Day8】インパクトは数より一つの大きさ
1.父の命日
7/27、父の命日。
14年前、ボクの職人としての本業である電気工事士の国家試験日7/27の朝、枕元の携帯が鳴りました。
当時から携帯電話を目覚まし時計代わりにしていたので目覚ましが鳴ったかと思いきや、姉からの着信でした。
とっさに「その瞬間が来たか」と思い電話に出ると「ゆうじ、今や、今お父さん亡くなったで」と姉が伝えてきました。
肺がんを患い、末期状態で手の施しようがないとして、京都市内にある緩和ケアセンターに入っていた父。
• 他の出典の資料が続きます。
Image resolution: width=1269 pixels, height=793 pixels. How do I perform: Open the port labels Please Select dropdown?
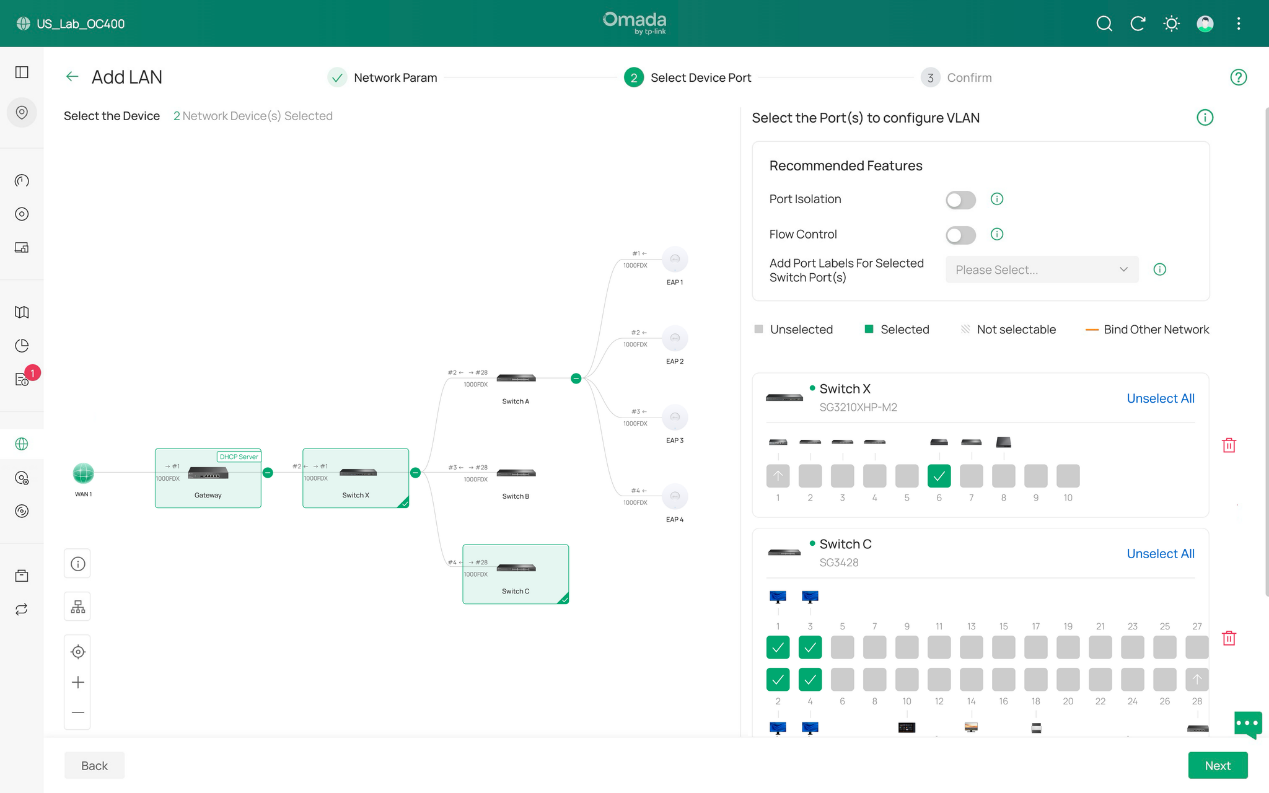tap(1041, 270)

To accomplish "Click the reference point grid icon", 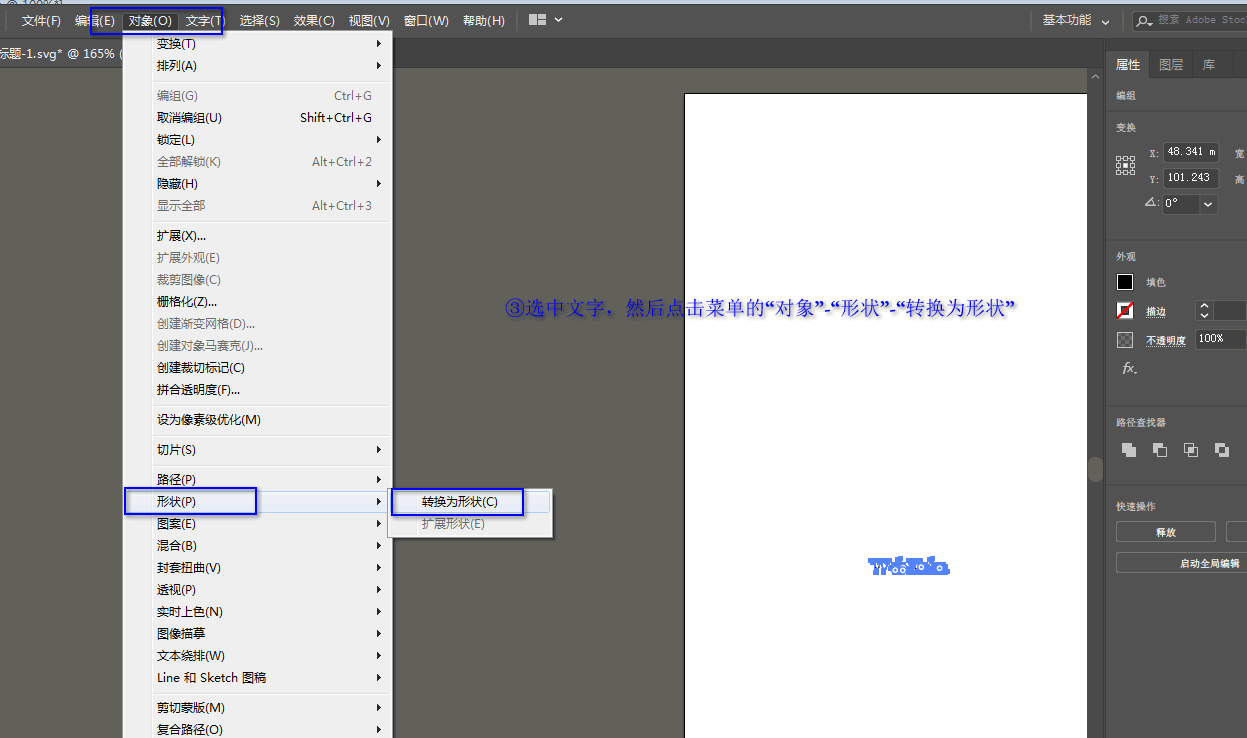I will coord(1126,165).
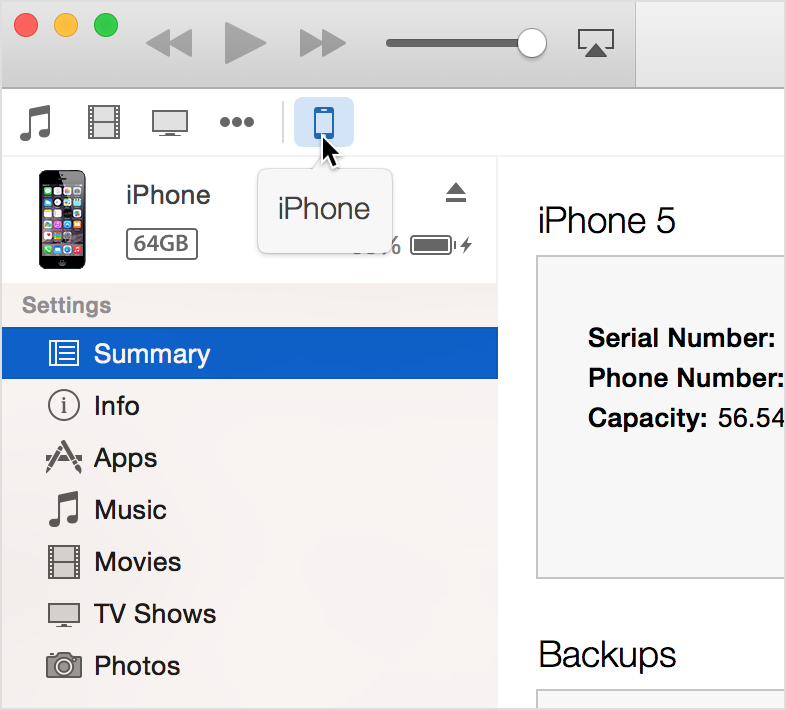Viewport: 786px width, 710px height.
Task: Open Info settings in sidebar
Action: 116,406
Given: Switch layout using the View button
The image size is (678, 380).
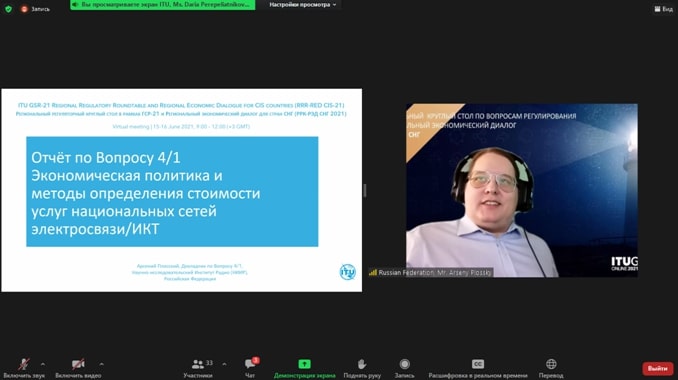Looking at the screenshot, I should [663, 9].
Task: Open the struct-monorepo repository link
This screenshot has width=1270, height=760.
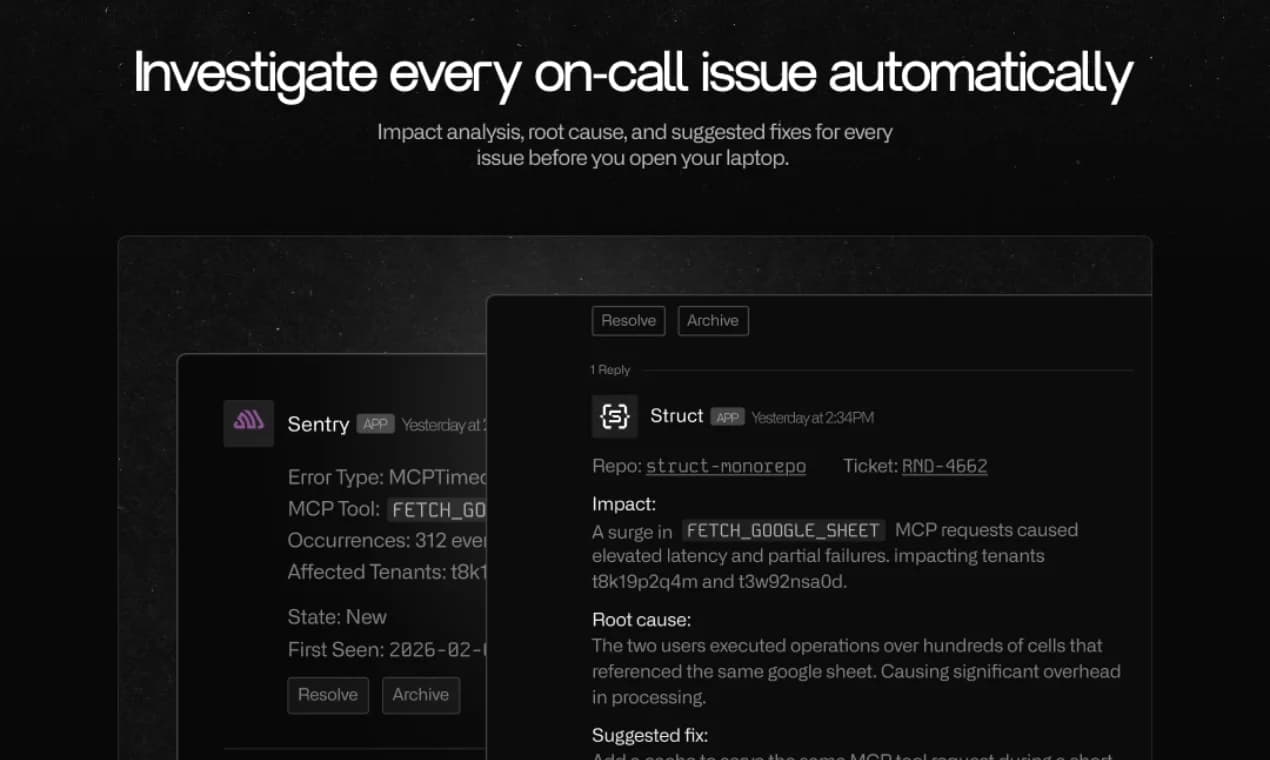Action: (x=725, y=466)
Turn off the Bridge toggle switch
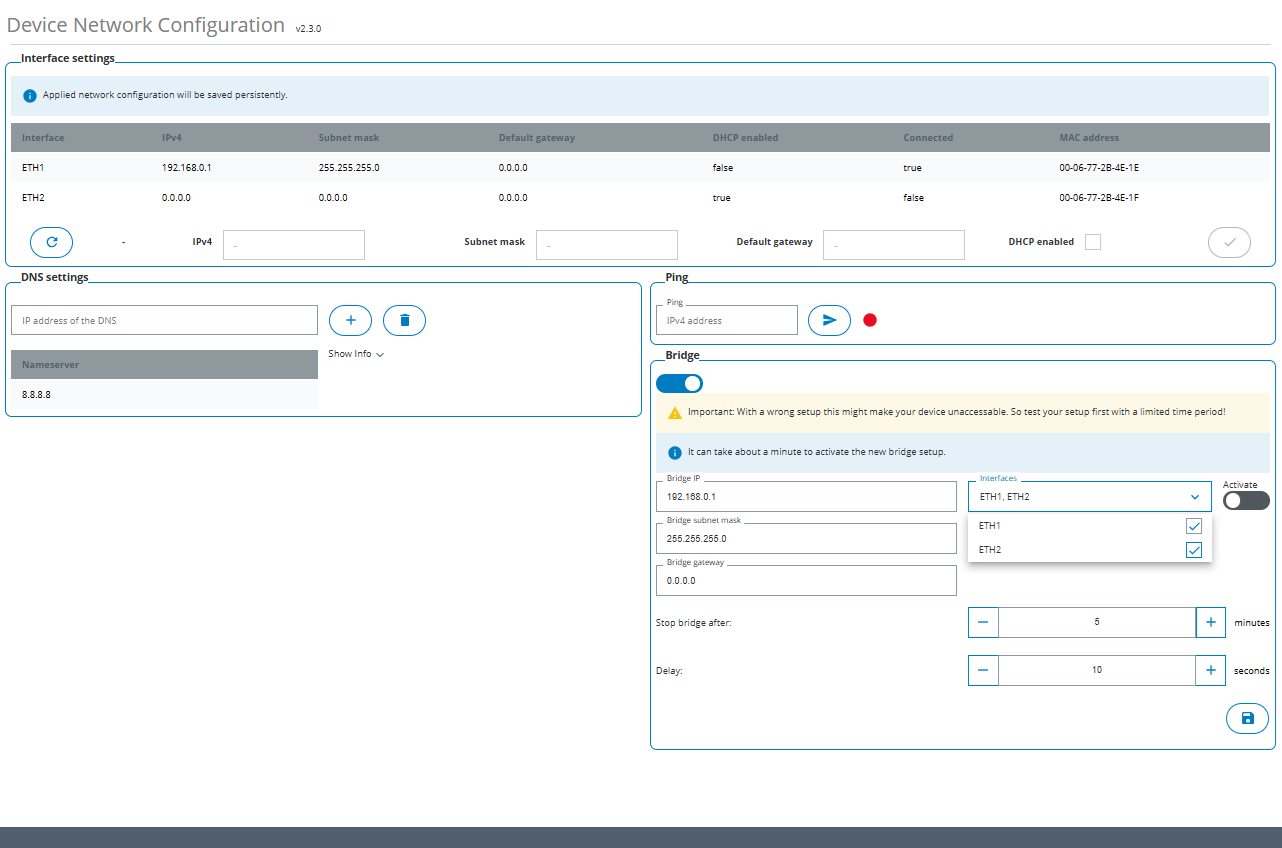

意識を失い、今夜がヤマかもしれないという電話がセンターから入り、試験日前日の26日、実技試験に使う工具を持って京都に向かいました。すでに姉と義母は来ていましたが、父はもう話せる状態ではなく焦点の合わない目をうつろに開きながらウ〜ウ〜と唸っていました。
父も大変ではありましたが、ボクも結婚を控えて生活を左右する国家試験が明日に迫っていたので、唸る父の横でペンチを使って電線を剥いていました。
遅くまでいましたが、朝から試験が大阪であるため、姉と義母に託して帰阪しました。
そして翌日試験日の朝、父は亡くなりました。
何でよりによってこんな日に、と何とも言えない気持ちを抑えつつ、試験会場に向かった事を覚えています。
2.約束された日
ボクは父とは生涯で5年しか暮らしておらず、特に今ボクの息子と同じ年頃の父との思い出はあまりありません。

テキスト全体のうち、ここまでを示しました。